I was also going to ask that we use this plan as a springboard to accomplish something that would have been unthinkable just a few years ago. Or last year, even.
That the city commit itself to zero bicyclists killed on our streets by 2020.
It wouldn’t be easy. It would take education, enforcement, and genuine commitment from the Mayor, City Council, LAPD, LADOT, Street Services and Planning, as well as the entire cycling community.
But it is achievable. And using this plan as a springboard, we could make the last bike death in this city the last bike death in this city.
As for my friend, she was shaken up, but it sounds like she’ll be okay.
And when she called the police, they took her seriously, and sent a patrol car to her home to investigate what they said was a clear case of a hit-and-run.
And that alone is a big change.
Celebrate the passing of the bike plan when Mayor Villaraigosa plans to sign it at a rally and press conference on the steps of City Hall on Wednesday, from 9:30 am to 10 am.

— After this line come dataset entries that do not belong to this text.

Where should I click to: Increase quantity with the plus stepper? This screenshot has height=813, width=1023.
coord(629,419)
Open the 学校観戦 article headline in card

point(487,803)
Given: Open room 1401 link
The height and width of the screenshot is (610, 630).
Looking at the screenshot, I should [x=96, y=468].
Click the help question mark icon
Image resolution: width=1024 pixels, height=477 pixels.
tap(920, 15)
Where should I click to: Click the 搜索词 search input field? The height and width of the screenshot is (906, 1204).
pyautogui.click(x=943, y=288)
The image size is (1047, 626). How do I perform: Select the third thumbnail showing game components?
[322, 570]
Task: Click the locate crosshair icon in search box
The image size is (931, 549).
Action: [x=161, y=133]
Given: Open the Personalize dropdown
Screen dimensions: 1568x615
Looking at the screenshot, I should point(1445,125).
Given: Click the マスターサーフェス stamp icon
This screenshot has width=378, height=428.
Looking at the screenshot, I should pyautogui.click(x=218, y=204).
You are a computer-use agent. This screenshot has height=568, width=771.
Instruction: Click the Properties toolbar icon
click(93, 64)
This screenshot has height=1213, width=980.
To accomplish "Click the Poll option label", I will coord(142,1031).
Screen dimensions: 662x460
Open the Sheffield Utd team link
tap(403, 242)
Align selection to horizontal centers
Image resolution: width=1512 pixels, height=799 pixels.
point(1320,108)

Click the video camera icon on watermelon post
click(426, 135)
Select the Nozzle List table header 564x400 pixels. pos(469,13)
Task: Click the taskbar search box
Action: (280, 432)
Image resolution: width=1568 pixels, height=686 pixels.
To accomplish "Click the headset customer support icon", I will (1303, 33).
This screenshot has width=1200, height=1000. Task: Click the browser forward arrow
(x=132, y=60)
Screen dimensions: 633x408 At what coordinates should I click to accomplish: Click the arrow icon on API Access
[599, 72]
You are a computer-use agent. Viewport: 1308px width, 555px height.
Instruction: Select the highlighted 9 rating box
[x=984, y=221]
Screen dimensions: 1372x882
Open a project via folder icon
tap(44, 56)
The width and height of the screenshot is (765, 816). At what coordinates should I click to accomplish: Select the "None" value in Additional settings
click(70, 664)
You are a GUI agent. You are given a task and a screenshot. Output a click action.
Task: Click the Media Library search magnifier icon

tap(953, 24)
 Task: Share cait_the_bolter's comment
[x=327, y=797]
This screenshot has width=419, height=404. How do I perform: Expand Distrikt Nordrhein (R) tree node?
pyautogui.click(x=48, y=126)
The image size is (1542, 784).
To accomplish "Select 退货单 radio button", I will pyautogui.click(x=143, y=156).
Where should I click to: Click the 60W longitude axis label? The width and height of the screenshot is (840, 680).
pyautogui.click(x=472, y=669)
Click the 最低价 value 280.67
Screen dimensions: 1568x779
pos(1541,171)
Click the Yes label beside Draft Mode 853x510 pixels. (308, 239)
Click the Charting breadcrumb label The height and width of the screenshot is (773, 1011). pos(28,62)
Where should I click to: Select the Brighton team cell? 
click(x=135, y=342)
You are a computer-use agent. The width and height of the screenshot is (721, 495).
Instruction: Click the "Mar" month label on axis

Mark your calendar for March 9th, when L.A.’s groundbreaking new bicycle anti-harassment ordinance is scheduled for a final hearing with the Transportation Committee before moving on to the full council for adoption; more information as it becomes available.
Two other brief notes:
Frank Peters of cdmCyclist reports that agreement has been reached to ensure that bike lanes will be included on the soon-to-be-rebuilt Gerald Desmond Bridge in Long Beach — and that they won’t be cut from the plans, even if it comes in over budget.
And Road.CC says that Brazilian banker Ricardo Neis, who was recorded plowing down dozens of cyclists participating in the Porto Alegre Critical Mass, will be charged with attempted murder.
Clearly, Brazil gets it.
And evidently, Caltrans — and L.A.’s leadership — is starting to.